**YOUR GOAL:** Please reproduce the entries below word for word, starting at the first line and ending at the line that contains "point(278,422)", with both of those lines included.

**DATA FOR THIS EXERCISE:**
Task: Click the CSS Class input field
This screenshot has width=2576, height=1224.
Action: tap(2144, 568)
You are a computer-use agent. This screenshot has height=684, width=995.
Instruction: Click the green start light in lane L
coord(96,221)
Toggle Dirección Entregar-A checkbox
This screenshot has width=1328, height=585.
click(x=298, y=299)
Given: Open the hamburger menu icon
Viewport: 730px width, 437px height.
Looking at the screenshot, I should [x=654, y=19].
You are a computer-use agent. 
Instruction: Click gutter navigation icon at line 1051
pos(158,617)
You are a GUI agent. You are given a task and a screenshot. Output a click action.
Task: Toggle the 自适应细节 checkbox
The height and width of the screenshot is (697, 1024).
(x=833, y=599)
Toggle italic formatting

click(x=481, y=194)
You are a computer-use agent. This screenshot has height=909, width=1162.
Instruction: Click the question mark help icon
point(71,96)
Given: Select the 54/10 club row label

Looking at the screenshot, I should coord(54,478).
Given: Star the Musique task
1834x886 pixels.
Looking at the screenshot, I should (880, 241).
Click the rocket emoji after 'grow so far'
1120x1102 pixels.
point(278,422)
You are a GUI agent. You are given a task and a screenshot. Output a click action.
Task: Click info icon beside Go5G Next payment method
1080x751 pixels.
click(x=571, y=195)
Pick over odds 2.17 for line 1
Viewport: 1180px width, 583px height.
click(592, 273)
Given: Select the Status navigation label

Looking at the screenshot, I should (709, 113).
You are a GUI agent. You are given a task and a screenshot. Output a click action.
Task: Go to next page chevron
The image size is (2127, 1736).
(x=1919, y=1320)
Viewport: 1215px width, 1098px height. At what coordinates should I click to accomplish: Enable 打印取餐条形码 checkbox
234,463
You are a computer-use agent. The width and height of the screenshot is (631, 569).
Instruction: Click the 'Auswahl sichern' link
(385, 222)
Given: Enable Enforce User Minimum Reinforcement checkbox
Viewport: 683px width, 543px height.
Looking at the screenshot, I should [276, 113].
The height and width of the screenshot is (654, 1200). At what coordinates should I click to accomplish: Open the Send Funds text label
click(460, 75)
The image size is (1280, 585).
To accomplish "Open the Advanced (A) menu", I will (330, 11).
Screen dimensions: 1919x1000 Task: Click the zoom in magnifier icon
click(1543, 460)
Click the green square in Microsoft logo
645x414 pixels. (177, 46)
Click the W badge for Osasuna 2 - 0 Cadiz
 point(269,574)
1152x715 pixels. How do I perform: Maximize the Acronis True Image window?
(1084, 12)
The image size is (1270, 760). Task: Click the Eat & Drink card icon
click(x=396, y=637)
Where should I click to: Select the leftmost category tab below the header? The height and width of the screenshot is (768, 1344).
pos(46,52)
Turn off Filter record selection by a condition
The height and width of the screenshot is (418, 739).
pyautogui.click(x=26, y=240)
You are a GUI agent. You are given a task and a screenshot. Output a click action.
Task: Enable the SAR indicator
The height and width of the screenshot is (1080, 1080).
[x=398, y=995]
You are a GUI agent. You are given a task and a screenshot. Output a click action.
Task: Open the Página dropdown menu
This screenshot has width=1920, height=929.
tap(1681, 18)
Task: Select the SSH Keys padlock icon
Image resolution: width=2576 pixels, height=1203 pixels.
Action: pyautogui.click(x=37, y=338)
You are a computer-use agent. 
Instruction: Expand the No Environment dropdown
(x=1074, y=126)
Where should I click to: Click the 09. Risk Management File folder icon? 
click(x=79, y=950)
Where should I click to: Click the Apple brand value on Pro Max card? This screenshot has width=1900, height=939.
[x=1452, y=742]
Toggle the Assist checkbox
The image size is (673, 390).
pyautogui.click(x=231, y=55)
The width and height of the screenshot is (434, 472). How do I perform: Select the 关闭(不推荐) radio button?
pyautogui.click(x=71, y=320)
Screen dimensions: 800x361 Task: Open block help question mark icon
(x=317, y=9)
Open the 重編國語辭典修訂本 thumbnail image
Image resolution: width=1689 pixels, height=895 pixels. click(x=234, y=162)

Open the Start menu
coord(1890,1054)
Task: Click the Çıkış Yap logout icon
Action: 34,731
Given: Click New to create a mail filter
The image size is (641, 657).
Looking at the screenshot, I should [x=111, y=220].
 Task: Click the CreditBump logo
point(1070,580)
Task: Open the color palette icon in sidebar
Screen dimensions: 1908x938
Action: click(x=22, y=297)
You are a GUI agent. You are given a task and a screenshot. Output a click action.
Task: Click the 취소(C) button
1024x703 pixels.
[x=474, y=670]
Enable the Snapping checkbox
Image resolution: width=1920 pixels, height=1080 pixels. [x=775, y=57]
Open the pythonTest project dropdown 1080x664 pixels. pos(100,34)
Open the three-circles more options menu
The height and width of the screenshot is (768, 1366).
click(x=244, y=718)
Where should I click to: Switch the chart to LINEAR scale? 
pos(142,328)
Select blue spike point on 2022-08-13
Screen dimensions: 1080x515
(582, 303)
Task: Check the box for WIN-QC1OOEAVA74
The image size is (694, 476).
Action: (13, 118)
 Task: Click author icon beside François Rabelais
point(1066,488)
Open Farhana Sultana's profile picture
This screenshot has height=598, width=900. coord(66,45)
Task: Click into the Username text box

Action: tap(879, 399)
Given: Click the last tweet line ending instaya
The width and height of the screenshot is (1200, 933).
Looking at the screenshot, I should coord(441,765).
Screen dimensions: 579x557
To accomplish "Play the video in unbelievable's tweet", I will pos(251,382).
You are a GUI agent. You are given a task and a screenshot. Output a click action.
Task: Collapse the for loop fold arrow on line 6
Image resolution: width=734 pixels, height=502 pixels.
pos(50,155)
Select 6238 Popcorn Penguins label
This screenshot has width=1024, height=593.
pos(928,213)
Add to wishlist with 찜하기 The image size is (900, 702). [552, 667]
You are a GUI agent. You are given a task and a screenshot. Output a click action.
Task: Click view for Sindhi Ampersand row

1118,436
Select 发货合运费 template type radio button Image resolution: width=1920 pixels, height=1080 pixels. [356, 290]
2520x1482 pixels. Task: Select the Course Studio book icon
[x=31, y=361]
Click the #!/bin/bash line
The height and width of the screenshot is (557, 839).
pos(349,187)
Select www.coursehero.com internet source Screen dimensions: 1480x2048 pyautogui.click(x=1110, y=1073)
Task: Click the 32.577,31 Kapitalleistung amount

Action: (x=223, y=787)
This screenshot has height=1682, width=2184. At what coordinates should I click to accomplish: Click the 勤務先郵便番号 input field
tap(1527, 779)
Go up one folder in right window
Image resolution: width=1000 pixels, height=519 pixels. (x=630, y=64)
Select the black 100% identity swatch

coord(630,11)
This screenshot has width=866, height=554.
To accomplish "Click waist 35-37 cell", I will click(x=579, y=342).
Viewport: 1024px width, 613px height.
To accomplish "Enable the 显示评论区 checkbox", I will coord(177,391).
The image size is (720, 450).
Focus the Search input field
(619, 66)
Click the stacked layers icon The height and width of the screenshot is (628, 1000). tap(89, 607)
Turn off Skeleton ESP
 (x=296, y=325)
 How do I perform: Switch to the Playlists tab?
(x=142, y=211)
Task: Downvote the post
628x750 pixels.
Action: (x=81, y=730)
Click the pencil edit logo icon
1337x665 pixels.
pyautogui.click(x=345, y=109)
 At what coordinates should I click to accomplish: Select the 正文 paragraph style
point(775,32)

**OUTPUT FOR THIS TASK:**
Task: Click the CSS Class input field
This screenshot has width=2576, height=1224.
Action: tap(2144, 568)
You are a computer-use agent. This screenshot has height=684, width=995.
Instruction: Click the green start light in lane L
coord(96,221)
Toggle Dirección Entregar-A checkbox
This screenshot has width=1328, height=585.
click(x=298, y=299)
Given: Open the hamburger menu icon
Viewport: 730px width, 437px height.
Looking at the screenshot, I should [x=654, y=19].
You are a computer-use agent. 
Instruction: Click gutter navigation icon at line 1051
pos(158,617)
You are a GUI agent. You are given a task and a screenshot. Output a click action.
Task: Toggle the 自适应细节 checkbox
The height and width of the screenshot is (697, 1024).
(x=833, y=599)
Toggle italic formatting

click(x=481, y=194)
You are a computer-use agent. This screenshot has height=909, width=1162.
Instruction: Click the question mark help icon
point(71,96)
Given: Select the 54/10 club row label

Looking at the screenshot, I should coord(54,478).
Given: Star the Musique task
1834x886 pixels.
Looking at the screenshot, I should (880, 241).
Click the rocket emoji after 'grow so far'
1120x1102 pixels.
point(278,422)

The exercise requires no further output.